TASK DIRECTIONS:
The entries shown next need to be written again word for word.

INPUT DATA:
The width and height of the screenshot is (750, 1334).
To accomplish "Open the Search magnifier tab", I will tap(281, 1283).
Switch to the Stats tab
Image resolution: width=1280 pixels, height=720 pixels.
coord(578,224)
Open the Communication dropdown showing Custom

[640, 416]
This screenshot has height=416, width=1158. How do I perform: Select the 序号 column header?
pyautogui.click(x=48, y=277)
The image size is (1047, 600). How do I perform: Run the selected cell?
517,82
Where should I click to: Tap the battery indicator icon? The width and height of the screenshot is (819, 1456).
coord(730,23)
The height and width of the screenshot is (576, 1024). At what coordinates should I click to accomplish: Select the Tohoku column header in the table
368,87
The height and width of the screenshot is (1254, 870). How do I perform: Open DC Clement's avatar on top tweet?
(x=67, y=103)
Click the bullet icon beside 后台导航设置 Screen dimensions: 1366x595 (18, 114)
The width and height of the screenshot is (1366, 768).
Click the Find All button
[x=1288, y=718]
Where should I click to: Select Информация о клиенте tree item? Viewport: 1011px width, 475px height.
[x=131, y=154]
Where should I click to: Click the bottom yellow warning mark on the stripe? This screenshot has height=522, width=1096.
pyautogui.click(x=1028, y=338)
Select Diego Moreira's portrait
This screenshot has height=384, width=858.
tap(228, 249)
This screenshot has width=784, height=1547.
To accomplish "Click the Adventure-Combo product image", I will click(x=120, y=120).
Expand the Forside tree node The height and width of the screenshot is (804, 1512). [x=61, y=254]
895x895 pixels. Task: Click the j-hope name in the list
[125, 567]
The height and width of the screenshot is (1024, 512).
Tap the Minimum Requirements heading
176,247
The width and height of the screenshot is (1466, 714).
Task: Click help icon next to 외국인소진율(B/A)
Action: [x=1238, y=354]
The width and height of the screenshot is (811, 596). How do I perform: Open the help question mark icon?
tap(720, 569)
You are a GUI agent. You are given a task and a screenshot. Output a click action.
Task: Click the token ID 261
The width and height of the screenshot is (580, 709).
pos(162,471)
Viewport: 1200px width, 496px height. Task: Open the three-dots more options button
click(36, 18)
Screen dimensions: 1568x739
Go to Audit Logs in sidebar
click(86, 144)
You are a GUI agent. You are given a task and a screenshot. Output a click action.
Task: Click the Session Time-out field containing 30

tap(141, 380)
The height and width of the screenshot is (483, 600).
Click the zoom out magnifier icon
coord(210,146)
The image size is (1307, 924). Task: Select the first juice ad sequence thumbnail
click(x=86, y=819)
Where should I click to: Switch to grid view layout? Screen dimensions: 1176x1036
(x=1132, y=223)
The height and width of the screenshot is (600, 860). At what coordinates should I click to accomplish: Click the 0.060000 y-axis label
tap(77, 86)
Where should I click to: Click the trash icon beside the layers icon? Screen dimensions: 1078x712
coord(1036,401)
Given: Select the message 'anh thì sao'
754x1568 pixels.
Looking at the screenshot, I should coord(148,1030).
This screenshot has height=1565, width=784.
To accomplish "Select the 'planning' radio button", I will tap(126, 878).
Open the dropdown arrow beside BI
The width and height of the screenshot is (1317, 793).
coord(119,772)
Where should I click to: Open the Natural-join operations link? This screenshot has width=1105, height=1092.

RESULT:
The width and height of the screenshot is (750, 1334).
To accomplish "Open the Search magnifier tab", I will tap(281, 1283).
Switch to the Stats tab
Image resolution: width=1280 pixels, height=720 pixels.
coord(578,224)
Open the Communication dropdown showing Custom

[640, 416]
This screenshot has height=416, width=1158. How do I perform: Select the 序号 column header?
pyautogui.click(x=48, y=277)
The image size is (1047, 600). How do I perform: Run the selected cell?
517,82
Where should I click to: Tap the battery indicator icon? The width and height of the screenshot is (819, 1456).
coord(730,23)
The height and width of the screenshot is (576, 1024). At what coordinates should I click to accomplish: Select the Tohoku column header in the table
368,87
The height and width of the screenshot is (1254, 870). How do I perform: Open DC Clement's avatar on top tweet?
(x=67, y=103)
Click the bullet icon beside 后台导航设置 Screen dimensions: 1366x595 (18, 114)
The width and height of the screenshot is (1366, 768).
Click the Find All button
[x=1288, y=718]
Where should I click to: Select Информация о клиенте tree item? Viewport: 1011px width, 475px height.
[x=131, y=154]
Where should I click to: Click the bottom yellow warning mark on the stripe? This screenshot has height=522, width=1096.
pyautogui.click(x=1028, y=338)
Select Diego Moreira's portrait
This screenshot has height=384, width=858.
tap(228, 249)
This screenshot has width=784, height=1547.
To accomplish "Click the Adventure-Combo product image", I will click(x=120, y=120).
Expand the Forside tree node The height and width of the screenshot is (804, 1512). [x=61, y=254]
895x895 pixels. Task: Click the j-hope name in the list
[125, 567]
The height and width of the screenshot is (1024, 512).
Tap the Minimum Requirements heading
176,247
The width and height of the screenshot is (1466, 714).
Task: Click help icon next to 외국인소진율(B/A)
Action: [x=1238, y=354]
The width and height of the screenshot is (811, 596). How do I perform: Open the help question mark icon?
tap(720, 569)
You are a GUI agent. You are given a task and a screenshot. Output a click action.
Task: Click the token ID 261
The width and height of the screenshot is (580, 709).
pos(162,471)
Viewport: 1200px width, 496px height. Task: Open the three-dots more options button
click(36, 18)
Screen dimensions: 1568x739
Go to Audit Logs in sidebar
click(86, 144)
You are a GUI agent. You are given a task and a screenshot. Output a click action.
Task: Click the Session Time-out field containing 30

tap(141, 380)
The height and width of the screenshot is (483, 600).
Click the zoom out magnifier icon
coord(210,146)
The image size is (1307, 924). Task: Select the first juice ad sequence thumbnail
click(x=86, y=819)
Where should I click to: Switch to grid view layout? Screen dimensions: 1176x1036
(x=1132, y=223)
The height and width of the screenshot is (600, 860). At what coordinates should I click to accomplish: Click the 0.060000 y-axis label
tap(77, 86)
Where should I click to: Click the trash icon beside the layers icon? Screen dimensions: 1078x712
coord(1036,401)
Given: Select the message 'anh thì sao'
754x1568 pixels.
Looking at the screenshot, I should coord(148,1030).
This screenshot has height=1565, width=784.
To accomplish "Select the 'planning' radio button", I will tap(126, 878).
Open the dropdown arrow beside BI
The width and height of the screenshot is (1317, 793).
coord(119,772)
Where should I click to: Open the Natural-join operations link? This screenshot has width=1105, height=1092.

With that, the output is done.